In CE, a low volume of sample is loaded into the capillary in order to maintain a high efficiency.

Quantitative sample injections can be accomplished by two different modes :

  • Hydrodynamic injection : it can be accomplished by applying pressure on the injection end of the capillary (or vacuum at the exit end of the capillary).
    With the hydrodynamic injection mode, the injected quantity of samples is directly related to the injection time and the pressure value.
  • Electrokinetic injection : it is performed by applying a voltage (kilovolts) at both ends of the capillary. With this voltage, an analyte enters the capillary by migrating and by acting on the electroosmotic flow. The injected quantity of samples is directly related to the injection time, the voltage value, the electrophoretic mobility of the compound and the electroosmotic mobility.

TRANSPORT PROCESSES IN CE

The Transport of chemical compounds inside the capillary is controlled by two phenomena :

The electroosmotic flow and the electrophoretic migration.

Electroosmotic flow (EOF)

Under main aqueous conditions (pH > 2.5), the silica narrow bore capillary surface possesses an excess of negative charges resulting from the ionization of silanol groups. Counterions (cations, in most cases) which build up near the surface to maintain charge balance, form a double-layer and create a potential (zeta potential) difference close to the capillary wall. With the voltage application, the cations forming the double-layer are attracted towards the cathode and the resulting flow has a flat profile. This electroosmotic flow can be modified, inversed or deleted by a covalent or dynamic capillary wall modifications using surfactants or neutral or ionized polymers.

Electrophoretic migration

In CE, separation is related to the differential migration of compounds in an applied Electric field. The Electrophoretic Migration velocity is directly related to the electrophoretic mobility. The electrophoretic mobility depends on the pH buffer, ionic strength, buffer composition and viscosity.

Separation in CE

Today, CE appears as a performant and interesting analytical technique with rapid, efficient and highly resolutive separations, low solvant and sample consumption, and low-running costs. CE is a valuable alternative to chromatographic techniques and can solve analytical problems.
The versatility of CE is partially derived from its numerous modes of separation. The separation mechanisms of each mode are different and can offer orthogonal and complementary information.

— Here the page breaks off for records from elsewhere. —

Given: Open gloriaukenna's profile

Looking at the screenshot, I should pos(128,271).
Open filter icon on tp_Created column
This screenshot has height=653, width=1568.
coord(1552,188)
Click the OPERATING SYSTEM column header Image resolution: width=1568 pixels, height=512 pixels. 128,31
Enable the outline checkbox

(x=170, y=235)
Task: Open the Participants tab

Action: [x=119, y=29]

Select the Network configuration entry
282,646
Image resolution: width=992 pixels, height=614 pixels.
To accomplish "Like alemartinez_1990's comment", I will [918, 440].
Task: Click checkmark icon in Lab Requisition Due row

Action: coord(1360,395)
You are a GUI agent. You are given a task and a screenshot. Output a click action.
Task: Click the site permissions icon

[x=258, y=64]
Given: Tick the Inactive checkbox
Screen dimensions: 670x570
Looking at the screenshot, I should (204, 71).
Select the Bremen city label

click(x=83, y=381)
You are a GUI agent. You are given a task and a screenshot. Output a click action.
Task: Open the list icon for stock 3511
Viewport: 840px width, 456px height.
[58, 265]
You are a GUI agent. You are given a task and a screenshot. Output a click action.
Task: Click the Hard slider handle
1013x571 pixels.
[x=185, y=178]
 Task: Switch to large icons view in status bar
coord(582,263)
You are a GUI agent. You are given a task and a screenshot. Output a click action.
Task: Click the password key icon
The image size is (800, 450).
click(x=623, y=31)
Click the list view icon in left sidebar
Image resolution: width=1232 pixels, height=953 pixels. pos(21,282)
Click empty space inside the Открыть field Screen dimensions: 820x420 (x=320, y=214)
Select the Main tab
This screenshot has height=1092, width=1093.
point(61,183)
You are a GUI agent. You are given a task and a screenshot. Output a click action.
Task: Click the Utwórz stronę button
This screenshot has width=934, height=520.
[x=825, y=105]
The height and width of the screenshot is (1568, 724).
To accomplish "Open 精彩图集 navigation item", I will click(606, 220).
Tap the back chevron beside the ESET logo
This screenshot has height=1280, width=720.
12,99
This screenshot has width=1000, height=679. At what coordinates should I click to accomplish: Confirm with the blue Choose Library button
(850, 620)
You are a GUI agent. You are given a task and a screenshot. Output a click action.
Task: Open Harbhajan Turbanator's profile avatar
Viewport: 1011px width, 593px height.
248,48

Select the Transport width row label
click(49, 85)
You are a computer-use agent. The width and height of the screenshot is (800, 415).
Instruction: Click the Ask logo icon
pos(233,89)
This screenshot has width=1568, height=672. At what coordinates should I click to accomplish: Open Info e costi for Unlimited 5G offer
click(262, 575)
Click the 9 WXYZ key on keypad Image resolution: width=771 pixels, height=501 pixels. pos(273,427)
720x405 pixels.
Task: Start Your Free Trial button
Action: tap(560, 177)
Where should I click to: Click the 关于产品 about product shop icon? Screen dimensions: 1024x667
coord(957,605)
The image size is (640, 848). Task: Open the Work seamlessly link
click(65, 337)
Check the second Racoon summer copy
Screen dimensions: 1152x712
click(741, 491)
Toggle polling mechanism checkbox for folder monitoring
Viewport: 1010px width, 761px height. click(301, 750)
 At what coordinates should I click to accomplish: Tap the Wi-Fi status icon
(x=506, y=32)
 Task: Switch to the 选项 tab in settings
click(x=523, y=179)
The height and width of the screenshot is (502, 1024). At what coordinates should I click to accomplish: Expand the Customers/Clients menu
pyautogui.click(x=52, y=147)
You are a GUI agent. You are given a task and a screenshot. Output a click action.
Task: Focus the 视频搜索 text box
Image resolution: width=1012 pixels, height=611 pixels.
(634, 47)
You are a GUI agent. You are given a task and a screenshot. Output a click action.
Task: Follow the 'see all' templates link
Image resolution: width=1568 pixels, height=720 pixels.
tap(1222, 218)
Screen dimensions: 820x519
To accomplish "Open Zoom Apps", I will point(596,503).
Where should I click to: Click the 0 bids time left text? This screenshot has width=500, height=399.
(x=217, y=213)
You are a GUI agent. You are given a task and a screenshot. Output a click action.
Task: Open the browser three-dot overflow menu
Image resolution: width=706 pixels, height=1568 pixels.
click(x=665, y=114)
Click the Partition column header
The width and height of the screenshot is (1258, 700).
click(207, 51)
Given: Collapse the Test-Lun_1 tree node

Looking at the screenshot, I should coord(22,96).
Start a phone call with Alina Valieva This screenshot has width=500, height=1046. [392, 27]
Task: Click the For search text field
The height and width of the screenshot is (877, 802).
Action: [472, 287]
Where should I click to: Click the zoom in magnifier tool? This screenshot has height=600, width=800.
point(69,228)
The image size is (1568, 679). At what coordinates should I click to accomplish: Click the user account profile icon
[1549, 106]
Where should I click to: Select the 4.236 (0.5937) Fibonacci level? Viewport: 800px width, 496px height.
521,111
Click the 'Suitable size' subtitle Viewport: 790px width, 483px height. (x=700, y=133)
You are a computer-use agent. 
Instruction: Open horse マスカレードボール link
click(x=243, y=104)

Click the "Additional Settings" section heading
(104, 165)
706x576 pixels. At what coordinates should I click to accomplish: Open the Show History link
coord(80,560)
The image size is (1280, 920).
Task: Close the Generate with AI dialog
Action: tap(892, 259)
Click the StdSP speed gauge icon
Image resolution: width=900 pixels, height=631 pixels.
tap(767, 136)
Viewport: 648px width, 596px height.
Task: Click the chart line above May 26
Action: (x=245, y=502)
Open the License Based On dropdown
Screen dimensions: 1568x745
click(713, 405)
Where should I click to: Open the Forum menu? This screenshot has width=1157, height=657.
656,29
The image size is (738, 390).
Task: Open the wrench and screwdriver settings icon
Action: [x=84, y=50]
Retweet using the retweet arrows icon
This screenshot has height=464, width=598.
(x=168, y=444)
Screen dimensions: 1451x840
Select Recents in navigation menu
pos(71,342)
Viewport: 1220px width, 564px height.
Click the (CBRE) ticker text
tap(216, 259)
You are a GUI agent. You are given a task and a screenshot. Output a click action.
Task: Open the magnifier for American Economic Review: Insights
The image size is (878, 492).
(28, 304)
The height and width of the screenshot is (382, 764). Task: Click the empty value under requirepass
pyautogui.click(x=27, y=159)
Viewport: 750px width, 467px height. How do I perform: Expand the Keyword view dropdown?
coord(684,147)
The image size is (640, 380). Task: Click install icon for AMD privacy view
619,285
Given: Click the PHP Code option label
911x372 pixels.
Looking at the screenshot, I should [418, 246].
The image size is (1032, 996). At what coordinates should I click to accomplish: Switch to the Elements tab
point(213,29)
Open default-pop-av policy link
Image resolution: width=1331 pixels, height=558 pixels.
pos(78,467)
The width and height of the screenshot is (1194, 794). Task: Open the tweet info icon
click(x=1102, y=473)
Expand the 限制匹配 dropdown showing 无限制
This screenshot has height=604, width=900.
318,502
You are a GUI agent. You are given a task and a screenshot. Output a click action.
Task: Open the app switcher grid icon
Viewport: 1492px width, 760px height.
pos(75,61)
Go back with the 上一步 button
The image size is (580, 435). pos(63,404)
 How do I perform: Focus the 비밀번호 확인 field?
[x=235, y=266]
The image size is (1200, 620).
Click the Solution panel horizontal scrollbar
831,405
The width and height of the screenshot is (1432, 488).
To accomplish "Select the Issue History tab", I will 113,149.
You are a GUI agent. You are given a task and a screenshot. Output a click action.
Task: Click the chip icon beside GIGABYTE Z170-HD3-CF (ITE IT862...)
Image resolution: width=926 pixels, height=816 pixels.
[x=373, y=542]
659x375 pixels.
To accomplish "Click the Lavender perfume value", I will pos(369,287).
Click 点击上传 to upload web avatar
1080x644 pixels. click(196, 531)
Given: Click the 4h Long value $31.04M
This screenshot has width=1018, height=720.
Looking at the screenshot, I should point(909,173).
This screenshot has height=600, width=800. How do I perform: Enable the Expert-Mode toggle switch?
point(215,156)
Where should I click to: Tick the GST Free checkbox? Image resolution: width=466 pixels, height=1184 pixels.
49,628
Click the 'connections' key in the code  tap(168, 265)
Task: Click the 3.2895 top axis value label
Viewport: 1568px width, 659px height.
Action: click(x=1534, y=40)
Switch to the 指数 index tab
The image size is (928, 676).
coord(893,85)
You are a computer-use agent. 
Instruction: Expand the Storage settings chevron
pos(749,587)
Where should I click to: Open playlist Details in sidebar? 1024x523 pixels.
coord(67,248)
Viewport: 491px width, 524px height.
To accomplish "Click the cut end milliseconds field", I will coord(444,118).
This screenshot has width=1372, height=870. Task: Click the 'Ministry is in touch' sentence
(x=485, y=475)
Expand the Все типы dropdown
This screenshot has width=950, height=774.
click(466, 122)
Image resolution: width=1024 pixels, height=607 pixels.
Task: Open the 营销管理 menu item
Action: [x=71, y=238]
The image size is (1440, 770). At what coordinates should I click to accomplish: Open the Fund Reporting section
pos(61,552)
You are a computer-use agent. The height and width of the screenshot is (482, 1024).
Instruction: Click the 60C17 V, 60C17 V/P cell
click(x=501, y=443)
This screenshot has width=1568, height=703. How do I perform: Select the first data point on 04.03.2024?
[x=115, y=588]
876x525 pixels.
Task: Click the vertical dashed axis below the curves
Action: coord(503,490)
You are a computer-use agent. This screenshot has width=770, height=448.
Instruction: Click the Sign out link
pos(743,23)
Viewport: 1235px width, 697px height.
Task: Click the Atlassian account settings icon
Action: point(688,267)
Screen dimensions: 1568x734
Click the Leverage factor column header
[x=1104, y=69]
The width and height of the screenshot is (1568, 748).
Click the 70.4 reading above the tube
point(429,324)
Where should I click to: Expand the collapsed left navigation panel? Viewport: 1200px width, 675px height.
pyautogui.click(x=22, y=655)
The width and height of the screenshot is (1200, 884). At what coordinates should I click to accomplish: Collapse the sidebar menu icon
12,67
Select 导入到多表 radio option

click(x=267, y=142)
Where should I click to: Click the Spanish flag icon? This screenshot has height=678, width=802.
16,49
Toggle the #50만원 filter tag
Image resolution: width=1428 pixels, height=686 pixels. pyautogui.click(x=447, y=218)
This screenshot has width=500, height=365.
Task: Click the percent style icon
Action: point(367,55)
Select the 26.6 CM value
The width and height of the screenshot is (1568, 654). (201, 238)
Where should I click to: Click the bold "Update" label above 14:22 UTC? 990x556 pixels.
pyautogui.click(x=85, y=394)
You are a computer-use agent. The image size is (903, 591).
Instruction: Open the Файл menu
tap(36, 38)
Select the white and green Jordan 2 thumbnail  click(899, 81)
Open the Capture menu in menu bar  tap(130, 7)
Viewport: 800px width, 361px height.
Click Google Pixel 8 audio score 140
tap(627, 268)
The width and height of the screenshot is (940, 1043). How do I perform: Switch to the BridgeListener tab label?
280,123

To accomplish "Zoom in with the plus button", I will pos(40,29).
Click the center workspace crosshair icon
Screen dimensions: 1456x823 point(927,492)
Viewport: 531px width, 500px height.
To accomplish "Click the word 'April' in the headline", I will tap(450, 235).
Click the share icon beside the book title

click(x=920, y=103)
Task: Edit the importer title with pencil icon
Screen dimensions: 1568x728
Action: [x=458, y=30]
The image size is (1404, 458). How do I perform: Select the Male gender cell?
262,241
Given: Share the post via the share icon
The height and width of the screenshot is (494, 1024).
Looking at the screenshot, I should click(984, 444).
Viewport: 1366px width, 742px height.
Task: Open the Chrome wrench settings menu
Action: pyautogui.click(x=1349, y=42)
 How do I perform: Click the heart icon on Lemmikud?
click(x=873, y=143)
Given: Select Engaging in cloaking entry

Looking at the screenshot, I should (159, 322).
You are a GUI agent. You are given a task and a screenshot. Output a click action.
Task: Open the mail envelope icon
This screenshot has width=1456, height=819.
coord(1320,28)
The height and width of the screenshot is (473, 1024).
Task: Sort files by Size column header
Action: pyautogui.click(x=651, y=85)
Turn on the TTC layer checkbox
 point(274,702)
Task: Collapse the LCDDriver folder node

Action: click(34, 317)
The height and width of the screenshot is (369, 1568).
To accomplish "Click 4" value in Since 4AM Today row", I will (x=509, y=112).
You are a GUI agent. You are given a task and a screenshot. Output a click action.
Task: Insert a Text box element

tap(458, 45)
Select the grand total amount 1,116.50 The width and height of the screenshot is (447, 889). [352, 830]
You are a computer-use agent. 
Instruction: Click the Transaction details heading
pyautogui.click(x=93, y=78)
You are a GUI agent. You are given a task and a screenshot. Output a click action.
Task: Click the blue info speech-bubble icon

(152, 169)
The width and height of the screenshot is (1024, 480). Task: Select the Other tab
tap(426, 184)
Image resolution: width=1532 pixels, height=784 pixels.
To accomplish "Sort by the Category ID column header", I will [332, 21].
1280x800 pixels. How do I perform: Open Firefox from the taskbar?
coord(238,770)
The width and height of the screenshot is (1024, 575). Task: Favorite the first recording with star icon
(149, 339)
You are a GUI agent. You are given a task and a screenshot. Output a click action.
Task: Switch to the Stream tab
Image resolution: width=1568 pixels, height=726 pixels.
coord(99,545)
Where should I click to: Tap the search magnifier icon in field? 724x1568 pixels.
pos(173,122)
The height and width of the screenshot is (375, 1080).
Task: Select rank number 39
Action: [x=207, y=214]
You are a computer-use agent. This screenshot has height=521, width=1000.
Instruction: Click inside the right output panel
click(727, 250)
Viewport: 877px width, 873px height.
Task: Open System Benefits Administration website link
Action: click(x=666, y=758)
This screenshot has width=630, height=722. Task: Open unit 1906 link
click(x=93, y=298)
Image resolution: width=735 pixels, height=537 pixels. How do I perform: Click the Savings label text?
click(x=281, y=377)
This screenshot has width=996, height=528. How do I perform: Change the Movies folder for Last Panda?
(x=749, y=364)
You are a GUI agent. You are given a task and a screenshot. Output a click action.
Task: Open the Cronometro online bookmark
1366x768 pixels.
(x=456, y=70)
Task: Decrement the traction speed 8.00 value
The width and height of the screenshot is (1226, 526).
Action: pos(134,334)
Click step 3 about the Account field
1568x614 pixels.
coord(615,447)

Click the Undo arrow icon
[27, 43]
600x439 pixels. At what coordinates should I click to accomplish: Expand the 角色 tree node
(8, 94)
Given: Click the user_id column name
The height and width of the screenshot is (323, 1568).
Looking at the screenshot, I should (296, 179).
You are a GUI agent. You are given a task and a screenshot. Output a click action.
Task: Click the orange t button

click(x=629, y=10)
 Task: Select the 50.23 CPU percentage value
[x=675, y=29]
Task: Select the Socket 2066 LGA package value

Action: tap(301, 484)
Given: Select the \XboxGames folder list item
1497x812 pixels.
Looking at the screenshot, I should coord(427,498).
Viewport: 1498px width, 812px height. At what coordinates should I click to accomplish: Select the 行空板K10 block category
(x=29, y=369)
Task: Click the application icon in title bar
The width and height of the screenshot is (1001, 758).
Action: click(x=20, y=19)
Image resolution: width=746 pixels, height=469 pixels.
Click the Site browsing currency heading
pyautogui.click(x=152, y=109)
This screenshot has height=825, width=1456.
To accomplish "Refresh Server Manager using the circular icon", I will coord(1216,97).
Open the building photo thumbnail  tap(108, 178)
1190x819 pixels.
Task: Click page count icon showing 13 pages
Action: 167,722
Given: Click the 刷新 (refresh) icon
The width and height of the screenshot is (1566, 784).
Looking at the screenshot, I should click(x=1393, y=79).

The EC can finally be used with a filled capillary:

  • A stationary phase of chromatography (this is called capillary electrochromatography)
  • An ampholytic mixture creating an increasing pH gradient from the anode to the cathode (isoelectric focusing, IEF)
  • Several buffers of variable conductivities (capillary isotachophoresis, ITP).

COMPUND DETECTION

The Capillary Zone Electrophoresis (CZE) is the most widely used mode due to its simplicity. CZE allows the analysis of ionized or ionizable compounds. Analytes are simply separated according to their charge/hydrodynamic radius ratio and migrate towards anode or cathode according to their charges. Neutral compounds are not separated with this separation mode. The running buffer is extremely important in CZE and is the same in both separation vials. During a CZE analysis, the analyte apparent mobility is directly related to its migration in the capillary. The apparent mobility of an analyte is a vector sum of the electrophoretic mobility of the analyte plus the electroosmotic mobility of the buffer.

Micellar electrokinetic chromatography (MEKC), is one of the most widely used CE modes. This mode can be used for the separation of neutral compounds as well as charged ones. The separation is accomplished by using surfactants in the running buffer. At concentration above the critical average, micelles are formed in the capillary. During migration, micelles can interact with neutral compounds in a chromatographic manner through both hydrophobic and electrostatic interactions. The more the neutral compounds interacts with the micelle, the longer its migration time is.

Chiral separations are easy to perform in CE. By adding chiral selectors (Cyclodextrins for example) in a running buffer, we allow the enantiomer to separate.

Capillary Gel Electrophoresis (CGE) allows the separation of molecules according to their sizes. The size separation is currently used for protein analyses and is carried out with a capillary filled by a Gel Buffer which limits heating and acts as a molecular sieve.

Finally, CE can be used with a capillary filled with :
– A chromatographic stationnary phase (Capillary ElectroChromatography, CEC)
– A mixture of ampholytes creating a pH gradient in the capillary (Capillary isoelectric focusing, CIEF)
– Several running buffers with different conductivities (Capillary isotachophoresis, ITP)

Detection in CE is a challenge due to the small dimensions of the capillary and the low injected volumes. A number of detection methods have been used in CE.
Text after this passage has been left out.